(Data to use)
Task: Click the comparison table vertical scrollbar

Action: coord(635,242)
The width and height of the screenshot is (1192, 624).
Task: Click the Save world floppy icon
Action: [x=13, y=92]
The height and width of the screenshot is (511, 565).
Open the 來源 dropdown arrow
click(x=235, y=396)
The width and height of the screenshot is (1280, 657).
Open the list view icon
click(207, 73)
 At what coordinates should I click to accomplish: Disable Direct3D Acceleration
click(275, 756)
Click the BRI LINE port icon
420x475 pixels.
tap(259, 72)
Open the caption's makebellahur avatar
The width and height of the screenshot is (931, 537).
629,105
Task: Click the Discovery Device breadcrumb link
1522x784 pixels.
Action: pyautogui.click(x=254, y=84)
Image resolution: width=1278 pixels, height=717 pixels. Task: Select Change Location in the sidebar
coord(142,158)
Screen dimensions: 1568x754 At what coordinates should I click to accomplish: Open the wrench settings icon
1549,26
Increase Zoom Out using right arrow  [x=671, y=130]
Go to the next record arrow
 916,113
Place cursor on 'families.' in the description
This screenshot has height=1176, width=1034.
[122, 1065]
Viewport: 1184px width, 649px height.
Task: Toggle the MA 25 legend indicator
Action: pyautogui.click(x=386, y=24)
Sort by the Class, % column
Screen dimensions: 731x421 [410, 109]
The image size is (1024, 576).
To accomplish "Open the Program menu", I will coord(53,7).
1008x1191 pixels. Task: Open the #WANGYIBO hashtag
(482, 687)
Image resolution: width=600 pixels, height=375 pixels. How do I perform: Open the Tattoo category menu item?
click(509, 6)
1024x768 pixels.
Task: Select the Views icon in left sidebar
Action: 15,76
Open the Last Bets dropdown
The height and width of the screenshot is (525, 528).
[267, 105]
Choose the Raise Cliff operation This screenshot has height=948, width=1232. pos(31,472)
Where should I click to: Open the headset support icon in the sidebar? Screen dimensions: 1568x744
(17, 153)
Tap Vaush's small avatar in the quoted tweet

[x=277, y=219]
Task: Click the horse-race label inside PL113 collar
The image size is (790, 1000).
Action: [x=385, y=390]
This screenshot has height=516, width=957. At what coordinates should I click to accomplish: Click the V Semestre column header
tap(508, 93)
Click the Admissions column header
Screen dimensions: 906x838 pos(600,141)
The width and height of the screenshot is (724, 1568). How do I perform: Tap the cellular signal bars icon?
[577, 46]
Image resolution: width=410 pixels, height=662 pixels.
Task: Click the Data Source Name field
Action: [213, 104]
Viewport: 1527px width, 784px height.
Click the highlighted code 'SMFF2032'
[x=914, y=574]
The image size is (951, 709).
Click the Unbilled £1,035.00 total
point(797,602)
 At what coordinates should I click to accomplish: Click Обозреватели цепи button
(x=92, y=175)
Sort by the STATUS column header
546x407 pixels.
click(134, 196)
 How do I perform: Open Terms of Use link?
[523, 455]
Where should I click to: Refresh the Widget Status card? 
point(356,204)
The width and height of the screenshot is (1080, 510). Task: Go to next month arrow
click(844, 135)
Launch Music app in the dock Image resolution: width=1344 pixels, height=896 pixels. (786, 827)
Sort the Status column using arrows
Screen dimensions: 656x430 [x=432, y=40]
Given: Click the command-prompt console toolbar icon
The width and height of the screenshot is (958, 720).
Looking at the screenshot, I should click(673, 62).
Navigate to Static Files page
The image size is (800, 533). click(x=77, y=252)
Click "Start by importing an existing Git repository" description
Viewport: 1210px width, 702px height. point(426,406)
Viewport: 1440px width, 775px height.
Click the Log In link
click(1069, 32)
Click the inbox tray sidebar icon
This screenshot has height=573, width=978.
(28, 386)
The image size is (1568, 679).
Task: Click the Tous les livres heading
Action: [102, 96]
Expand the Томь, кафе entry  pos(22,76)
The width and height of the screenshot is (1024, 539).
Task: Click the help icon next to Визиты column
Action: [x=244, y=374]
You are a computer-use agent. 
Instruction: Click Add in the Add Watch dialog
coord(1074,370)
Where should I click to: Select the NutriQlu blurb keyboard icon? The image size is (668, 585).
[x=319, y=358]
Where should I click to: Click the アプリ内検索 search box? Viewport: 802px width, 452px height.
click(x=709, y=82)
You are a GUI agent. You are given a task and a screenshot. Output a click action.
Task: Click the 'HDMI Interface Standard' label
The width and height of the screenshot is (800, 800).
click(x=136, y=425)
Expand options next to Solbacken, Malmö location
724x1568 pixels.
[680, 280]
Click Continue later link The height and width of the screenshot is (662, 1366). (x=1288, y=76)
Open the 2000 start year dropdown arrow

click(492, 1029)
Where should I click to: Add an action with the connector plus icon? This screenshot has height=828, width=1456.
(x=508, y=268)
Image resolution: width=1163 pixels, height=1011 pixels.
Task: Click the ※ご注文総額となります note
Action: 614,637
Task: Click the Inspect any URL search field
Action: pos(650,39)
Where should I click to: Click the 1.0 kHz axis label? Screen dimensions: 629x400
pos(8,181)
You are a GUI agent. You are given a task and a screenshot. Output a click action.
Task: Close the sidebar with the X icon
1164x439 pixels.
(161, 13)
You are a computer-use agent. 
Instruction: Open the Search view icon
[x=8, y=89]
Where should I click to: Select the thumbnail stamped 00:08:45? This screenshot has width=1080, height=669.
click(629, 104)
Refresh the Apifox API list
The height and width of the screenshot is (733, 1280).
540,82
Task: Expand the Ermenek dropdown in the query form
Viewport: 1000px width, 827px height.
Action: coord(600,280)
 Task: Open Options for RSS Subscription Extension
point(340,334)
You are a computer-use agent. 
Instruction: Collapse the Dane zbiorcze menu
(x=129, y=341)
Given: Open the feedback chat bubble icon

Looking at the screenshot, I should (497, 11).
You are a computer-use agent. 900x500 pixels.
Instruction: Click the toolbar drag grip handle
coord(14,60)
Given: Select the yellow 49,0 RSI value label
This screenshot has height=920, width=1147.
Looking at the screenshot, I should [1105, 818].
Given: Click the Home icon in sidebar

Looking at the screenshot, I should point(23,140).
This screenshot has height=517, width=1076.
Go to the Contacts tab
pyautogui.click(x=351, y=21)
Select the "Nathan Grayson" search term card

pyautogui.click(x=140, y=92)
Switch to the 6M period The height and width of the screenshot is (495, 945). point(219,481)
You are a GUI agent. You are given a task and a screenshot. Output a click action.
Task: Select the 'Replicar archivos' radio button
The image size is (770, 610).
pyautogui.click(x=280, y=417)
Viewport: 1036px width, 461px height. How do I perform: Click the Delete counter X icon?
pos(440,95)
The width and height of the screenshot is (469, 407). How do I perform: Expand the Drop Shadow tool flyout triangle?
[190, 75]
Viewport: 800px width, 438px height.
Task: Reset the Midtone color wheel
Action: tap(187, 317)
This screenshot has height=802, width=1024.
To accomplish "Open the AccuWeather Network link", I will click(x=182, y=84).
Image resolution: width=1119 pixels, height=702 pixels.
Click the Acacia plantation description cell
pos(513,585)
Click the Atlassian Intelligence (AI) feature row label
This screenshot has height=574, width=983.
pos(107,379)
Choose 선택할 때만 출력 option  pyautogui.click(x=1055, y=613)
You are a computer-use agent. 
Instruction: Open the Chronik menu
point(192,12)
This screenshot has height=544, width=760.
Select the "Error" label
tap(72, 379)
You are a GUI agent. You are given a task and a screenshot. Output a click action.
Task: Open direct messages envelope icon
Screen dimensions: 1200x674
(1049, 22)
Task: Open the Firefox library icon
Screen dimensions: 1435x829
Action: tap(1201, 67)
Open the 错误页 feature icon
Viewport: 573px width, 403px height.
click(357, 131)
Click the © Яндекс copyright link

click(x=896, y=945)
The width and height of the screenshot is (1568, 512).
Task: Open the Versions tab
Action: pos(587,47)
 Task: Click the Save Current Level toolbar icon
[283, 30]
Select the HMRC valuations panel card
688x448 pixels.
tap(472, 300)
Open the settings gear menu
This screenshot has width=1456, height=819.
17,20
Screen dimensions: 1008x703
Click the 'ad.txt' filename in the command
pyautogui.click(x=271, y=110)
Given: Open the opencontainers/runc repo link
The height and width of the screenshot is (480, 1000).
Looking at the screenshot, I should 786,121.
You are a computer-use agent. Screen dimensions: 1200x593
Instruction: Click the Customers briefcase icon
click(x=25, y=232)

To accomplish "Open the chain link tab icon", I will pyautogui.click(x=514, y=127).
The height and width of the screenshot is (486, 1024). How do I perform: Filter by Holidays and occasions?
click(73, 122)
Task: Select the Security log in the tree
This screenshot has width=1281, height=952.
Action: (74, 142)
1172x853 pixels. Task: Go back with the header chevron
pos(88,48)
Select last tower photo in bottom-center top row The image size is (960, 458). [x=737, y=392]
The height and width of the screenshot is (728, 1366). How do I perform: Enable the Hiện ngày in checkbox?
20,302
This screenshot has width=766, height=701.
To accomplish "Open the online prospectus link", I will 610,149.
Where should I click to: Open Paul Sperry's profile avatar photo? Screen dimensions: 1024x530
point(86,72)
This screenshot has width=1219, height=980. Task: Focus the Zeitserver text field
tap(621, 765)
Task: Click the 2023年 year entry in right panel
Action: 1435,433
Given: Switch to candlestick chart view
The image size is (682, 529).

(Task description) Out of the records, collect only those lines that contain the string "Choose".

(Result for this exercise)
Choose the Raise Cliff operation This screenshot has height=948, width=1232. pos(31,472)
Choose 선택할 때만 출력 option  pyautogui.click(x=1055, y=613)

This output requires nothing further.